# Study material
══════
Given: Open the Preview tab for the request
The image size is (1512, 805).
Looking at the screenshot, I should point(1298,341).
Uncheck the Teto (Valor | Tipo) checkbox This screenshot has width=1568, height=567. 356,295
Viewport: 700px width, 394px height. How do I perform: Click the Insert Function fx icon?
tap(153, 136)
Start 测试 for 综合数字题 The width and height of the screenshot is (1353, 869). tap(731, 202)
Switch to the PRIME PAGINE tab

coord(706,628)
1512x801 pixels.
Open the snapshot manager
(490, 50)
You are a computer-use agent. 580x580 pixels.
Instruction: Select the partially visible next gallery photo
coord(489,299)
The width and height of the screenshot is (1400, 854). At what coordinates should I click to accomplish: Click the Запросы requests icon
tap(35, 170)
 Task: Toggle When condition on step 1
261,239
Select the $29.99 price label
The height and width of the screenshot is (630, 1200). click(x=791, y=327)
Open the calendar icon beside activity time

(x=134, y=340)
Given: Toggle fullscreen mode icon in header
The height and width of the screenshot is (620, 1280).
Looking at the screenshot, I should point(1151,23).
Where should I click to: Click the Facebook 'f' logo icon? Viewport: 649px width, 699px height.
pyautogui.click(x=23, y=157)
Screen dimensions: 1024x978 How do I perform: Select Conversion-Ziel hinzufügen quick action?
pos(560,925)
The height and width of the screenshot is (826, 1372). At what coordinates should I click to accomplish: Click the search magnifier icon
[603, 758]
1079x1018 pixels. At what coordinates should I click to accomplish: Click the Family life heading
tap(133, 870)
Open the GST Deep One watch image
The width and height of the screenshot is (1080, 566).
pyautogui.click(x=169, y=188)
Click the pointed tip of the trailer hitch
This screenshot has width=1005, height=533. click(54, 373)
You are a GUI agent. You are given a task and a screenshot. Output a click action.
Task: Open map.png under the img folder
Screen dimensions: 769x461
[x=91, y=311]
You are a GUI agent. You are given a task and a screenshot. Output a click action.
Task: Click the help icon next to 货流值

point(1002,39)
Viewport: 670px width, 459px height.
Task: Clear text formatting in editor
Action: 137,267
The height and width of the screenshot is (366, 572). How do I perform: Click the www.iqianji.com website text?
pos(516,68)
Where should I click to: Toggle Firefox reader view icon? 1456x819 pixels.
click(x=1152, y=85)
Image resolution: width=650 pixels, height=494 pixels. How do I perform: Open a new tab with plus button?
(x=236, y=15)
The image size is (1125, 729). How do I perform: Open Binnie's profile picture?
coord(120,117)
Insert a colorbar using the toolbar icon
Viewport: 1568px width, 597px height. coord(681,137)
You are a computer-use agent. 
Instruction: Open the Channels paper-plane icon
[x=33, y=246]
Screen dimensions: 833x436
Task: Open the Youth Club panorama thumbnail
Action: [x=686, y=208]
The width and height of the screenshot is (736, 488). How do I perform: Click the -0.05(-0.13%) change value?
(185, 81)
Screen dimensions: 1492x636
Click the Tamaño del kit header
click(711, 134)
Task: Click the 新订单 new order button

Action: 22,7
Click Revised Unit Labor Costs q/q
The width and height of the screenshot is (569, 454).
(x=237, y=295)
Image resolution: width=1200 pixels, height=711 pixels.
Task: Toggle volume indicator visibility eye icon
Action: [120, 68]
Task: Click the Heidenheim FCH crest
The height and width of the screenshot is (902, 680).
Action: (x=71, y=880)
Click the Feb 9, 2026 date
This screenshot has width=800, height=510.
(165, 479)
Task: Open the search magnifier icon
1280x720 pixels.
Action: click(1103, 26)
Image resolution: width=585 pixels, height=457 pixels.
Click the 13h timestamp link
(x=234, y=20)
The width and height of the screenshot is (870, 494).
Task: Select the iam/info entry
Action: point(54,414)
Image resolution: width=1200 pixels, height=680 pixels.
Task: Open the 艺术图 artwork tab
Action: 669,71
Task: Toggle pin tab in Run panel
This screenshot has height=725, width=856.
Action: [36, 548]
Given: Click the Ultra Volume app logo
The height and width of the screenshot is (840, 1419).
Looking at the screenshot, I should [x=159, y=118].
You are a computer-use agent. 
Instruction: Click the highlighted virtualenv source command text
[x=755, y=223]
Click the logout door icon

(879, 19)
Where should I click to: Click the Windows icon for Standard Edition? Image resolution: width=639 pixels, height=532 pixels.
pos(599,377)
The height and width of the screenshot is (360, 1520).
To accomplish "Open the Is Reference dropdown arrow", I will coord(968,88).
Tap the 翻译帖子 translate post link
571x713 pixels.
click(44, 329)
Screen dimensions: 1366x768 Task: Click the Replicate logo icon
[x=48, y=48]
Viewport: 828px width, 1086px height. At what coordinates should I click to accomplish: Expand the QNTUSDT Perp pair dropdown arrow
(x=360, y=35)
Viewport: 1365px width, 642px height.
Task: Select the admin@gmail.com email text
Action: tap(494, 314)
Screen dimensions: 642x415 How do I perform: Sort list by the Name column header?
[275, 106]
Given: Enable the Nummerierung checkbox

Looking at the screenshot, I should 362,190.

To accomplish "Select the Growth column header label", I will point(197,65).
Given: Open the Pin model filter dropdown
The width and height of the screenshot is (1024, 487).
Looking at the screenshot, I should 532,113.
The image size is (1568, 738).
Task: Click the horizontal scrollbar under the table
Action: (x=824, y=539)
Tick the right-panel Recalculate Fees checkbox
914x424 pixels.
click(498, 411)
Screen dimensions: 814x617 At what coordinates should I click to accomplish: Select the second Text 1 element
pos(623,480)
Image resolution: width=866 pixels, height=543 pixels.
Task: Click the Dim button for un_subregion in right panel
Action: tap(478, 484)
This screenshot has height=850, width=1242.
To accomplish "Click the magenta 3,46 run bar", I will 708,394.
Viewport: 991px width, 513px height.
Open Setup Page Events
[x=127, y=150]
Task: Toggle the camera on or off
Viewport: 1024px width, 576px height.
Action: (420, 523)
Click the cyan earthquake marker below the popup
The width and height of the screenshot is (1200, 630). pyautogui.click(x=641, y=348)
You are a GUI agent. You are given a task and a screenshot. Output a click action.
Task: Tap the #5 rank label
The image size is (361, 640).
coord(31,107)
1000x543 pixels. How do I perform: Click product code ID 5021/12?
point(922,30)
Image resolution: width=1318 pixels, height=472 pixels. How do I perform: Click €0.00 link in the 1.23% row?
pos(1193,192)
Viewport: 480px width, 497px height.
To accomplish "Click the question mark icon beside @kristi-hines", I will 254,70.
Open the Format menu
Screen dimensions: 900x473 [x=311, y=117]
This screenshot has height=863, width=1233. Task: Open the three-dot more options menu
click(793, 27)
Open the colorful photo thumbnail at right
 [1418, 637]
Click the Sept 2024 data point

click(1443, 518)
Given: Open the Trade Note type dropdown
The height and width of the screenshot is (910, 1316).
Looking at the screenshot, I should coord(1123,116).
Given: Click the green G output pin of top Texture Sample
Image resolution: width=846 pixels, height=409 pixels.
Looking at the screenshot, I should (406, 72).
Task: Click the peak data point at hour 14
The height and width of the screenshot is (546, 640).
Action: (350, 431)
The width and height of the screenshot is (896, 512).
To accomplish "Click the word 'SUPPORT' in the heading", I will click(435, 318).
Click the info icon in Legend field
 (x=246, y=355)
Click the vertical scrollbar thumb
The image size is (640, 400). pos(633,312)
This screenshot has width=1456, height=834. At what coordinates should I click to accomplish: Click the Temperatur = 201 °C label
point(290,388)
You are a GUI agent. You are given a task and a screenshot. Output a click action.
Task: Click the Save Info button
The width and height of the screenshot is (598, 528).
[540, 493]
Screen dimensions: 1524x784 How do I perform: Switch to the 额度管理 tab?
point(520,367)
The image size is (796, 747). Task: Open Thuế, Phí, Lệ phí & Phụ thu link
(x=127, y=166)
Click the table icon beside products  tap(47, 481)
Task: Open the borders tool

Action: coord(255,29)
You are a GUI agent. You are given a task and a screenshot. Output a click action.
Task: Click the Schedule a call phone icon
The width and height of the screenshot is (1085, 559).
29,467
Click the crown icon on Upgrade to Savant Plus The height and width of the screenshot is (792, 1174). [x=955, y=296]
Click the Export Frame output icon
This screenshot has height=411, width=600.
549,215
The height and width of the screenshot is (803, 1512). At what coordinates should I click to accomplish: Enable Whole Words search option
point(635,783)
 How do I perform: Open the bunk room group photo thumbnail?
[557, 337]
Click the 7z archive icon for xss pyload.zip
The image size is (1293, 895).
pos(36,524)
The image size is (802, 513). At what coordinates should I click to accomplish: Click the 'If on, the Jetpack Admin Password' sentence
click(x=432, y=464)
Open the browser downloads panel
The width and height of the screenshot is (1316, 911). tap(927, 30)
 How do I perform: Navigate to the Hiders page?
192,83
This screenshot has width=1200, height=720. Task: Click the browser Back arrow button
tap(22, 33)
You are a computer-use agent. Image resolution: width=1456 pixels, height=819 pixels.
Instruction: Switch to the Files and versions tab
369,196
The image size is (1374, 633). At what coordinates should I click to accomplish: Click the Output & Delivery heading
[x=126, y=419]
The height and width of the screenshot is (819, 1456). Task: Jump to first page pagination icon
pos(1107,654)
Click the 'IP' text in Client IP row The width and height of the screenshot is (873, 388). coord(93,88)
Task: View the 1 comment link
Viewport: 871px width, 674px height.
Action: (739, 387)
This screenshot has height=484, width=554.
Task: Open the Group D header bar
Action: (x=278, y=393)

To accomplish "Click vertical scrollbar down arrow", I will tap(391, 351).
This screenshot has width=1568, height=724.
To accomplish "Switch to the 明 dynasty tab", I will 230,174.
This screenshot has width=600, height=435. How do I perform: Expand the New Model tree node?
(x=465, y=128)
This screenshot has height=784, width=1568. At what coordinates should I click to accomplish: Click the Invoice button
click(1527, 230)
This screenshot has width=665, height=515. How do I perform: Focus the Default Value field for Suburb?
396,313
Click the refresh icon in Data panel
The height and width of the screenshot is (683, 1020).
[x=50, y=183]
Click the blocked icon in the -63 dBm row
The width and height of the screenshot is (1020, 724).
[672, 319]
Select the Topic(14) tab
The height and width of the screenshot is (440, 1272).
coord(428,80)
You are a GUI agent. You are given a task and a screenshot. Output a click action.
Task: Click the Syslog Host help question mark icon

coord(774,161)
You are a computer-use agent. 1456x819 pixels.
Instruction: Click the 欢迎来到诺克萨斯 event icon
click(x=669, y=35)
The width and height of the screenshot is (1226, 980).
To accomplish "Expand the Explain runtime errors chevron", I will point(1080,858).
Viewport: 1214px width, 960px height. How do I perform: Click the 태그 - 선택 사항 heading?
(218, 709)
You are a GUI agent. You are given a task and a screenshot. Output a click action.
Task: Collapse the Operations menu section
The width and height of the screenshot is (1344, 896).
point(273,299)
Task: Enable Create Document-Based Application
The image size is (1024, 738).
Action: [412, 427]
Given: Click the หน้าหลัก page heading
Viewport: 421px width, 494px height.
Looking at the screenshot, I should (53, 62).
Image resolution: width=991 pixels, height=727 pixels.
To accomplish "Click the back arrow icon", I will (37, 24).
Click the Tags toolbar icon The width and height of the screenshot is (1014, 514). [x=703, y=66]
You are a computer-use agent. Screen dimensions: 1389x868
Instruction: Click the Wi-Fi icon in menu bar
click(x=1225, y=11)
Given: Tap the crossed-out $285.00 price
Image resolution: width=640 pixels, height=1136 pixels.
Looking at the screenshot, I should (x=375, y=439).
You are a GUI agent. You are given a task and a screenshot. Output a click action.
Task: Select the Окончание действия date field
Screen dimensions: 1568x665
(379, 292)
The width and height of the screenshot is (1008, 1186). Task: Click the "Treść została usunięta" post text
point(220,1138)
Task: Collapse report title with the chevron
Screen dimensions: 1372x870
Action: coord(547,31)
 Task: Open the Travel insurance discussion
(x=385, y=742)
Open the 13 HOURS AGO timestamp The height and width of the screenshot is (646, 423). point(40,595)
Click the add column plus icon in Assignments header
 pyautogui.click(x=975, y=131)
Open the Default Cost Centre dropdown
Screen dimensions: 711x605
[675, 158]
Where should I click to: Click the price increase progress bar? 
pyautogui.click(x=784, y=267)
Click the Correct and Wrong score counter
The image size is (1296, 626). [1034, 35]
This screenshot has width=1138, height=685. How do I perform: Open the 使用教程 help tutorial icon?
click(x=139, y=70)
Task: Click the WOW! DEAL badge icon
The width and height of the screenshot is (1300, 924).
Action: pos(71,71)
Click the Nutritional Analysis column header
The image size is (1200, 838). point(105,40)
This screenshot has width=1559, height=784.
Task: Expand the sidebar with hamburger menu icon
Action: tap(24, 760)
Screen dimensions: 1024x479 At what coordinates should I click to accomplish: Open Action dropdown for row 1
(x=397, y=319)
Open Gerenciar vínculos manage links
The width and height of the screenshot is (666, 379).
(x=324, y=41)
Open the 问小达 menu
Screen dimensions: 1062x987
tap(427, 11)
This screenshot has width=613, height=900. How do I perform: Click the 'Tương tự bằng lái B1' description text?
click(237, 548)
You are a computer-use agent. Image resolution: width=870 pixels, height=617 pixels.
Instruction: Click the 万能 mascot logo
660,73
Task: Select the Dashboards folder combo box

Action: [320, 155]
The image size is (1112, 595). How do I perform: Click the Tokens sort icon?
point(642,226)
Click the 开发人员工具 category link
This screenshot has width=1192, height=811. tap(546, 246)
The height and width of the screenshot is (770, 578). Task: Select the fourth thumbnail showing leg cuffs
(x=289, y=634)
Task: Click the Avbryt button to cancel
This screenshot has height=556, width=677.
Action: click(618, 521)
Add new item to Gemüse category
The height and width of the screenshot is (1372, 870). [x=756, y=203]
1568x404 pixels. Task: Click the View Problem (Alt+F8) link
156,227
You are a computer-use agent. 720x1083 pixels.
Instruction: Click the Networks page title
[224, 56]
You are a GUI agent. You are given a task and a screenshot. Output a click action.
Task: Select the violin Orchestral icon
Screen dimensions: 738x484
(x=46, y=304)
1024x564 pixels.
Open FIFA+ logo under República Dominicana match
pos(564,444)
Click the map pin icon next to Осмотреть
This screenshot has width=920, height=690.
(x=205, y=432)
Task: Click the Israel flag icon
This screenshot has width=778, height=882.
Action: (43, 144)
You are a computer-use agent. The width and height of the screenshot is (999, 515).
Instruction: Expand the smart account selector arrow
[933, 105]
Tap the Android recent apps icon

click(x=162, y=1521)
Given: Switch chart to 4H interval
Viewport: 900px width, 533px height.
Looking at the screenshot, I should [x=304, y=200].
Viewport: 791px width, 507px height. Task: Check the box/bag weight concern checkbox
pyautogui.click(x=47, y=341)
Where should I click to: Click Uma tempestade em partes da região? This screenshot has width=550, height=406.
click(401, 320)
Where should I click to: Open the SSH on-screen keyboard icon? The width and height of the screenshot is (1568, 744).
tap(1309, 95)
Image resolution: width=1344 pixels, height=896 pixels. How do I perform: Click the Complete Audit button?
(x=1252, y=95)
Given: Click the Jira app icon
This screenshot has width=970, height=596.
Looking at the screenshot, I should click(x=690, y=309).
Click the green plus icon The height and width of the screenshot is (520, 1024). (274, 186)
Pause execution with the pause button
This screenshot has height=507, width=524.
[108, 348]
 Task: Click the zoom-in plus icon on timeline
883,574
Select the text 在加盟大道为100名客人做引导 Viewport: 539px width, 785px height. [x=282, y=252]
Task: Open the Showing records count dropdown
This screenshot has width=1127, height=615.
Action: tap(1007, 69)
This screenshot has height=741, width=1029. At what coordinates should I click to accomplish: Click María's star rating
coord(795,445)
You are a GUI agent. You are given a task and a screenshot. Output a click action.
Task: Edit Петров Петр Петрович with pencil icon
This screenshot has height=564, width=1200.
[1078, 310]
══════
# Work task
Take the line that holds "Where should I click to: Click Uma" as the first and the last line of the material as the final one. Print that span exactly, both ends included.

# Exercise response
Where should I click to: Click Uma tempestade em partes da região? This screenshot has width=550, height=406.
click(401, 320)
Where should I click to: Open the SSH on-screen keyboard icon? The width and height of the screenshot is (1568, 744).
tap(1309, 95)
Image resolution: width=1344 pixels, height=896 pixels. How do I perform: Click the Complete Audit button?
(x=1252, y=95)
Given: Click the Jira app icon
This screenshot has width=970, height=596.
Looking at the screenshot, I should click(x=690, y=309).
Click the green plus icon The height and width of the screenshot is (520, 1024). (274, 186)
Pause execution with the pause button
This screenshot has height=507, width=524.
[108, 348]
 Task: Click the zoom-in plus icon on timeline
883,574
Select the text 在加盟大道为100名客人做引导 Viewport: 539px width, 785px height. [x=282, y=252]
Task: Open the Showing records count dropdown
This screenshot has width=1127, height=615.
Action: tap(1007, 69)
This screenshot has height=741, width=1029. At what coordinates should I click to accomplish: Click María's star rating
coord(795,445)
You are a GUI agent. You are given a task and a screenshot. Output a click action.
Task: Edit Петров Петр Петрович with pencil icon
This screenshot has height=564, width=1200.
[1078, 310]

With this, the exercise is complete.